El hecho es que los tres restantes enseguida nos pusimos a hablar en catalán como locos, lo cual pensé que iba a producir horror en el cuarto miembro de mi grupo familiar, Tamin el Dalati, enviado especial de la delegación de Efe en Oriente Próximo, con sede en El Cairo. Pero aquí he hecho trampa: no he precisado que Tamin, de padre sirio y madre española, nacido en Madrid, tiene como segundo apellido el de Huguet, por lo que hay un remoto antepasado por ahí que le permite entendernos, y sonreír con simpatía cuando nos ponemos a cotorrear. No crean que a mí me importa de dónde procede cada cual geográficamente hablando, pero sirve de mucho consuelo soltar un "collons, me cago en cony" cuando la cuestión bombardeo se pone estupenda.

Lo que me resulta importante en estas cuatro personas, decía, no son sus orígenes, sino su pertenencia a lo mejor del periodismo. Son, para empezar, generosos. Jamás perderían a un amigo por una exclusiva. Por eso compartimos, aparte de la mesa cuando nos reunimos a comer por primera vez a altas horas (mientras escribo, aún podemos hacerlo: somos infinitamente más afortunados que la mayoría de los libaneses), o el trago, o el agua mineral…; compartimos, decía, la misma pasión por mirar a la gente, escucharla, interpretarla: por describirla. El mismo deseo de contar lo que pasa. Y compartimos expediciones peligrosas, informaciones recabadas, anécdotas, notas, teléfonos, direcciones, contactos.

Yo, además, he encontrado a otro amigo, Juan Ruiz, filólogo, un leganesita llegado a Beirut hace un año para aprender árabe, que ya lo habla increíblemente bien, y que cada día me sorprende expresándose con la misma perfección en un idioma distinto cada vez que habla por teléfono. Cuida mucho de sus amigos de aquí, de la gente que ha conocido, libaneses o residentes de otras nacionalidades. Es además un buen escritor, de esos que también miran. Cuando escribo esto todavía no ha encontrado el coraje necesario para irse, pero también le abruma que parezca que está dando lecciones de valor. Si le conocieran, sabrían enseguida que sus razones para aguantar aquí -pero no todo el tiempo: ninguno de nosotros tiene vocación de mártir ni ese trasnochado valor del que se arriesga para exhibirse- son tan interesantes como él. Y tan recónditas como él. Trabaja mucho conmigo y me ayuda mucho. Es un observador implacable que analiza todo lo que ve.

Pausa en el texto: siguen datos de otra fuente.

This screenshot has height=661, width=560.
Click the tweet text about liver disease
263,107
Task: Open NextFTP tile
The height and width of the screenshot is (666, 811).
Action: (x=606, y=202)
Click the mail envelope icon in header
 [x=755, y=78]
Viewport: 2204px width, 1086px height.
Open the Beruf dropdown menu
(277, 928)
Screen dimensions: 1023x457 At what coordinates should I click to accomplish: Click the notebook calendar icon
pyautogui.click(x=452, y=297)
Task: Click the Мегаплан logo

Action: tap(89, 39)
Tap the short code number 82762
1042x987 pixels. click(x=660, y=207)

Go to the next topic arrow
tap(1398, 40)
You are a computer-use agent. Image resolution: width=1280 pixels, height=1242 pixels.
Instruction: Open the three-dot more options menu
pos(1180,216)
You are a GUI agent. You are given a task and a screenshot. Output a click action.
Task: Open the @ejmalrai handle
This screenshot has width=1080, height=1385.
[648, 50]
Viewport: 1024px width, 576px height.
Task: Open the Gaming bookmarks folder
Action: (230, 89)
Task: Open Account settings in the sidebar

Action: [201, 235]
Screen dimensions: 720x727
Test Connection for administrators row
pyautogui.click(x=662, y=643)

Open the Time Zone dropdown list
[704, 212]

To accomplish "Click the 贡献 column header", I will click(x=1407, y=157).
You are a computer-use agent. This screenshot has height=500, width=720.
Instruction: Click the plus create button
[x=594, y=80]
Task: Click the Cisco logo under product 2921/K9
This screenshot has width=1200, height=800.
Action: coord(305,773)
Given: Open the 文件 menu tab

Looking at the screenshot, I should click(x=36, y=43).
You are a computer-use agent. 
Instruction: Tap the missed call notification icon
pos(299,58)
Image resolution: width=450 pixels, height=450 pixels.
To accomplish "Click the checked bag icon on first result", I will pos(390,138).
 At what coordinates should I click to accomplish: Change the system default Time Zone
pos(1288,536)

Todavía no ha pasado ningún avión ni he escuchado el estallido de un misil. Eso quiere decir que están en el sur del país, o en el norte, o en el deslumbrante valle de la Bekaa. Pero no quiero saberlo. Aquí son las 6.45 y ha amanecido por completo en este 18 de julio de 2006 de un verano teñido de sangre.

Suenan campanas en la vecina iglesia del Rosario.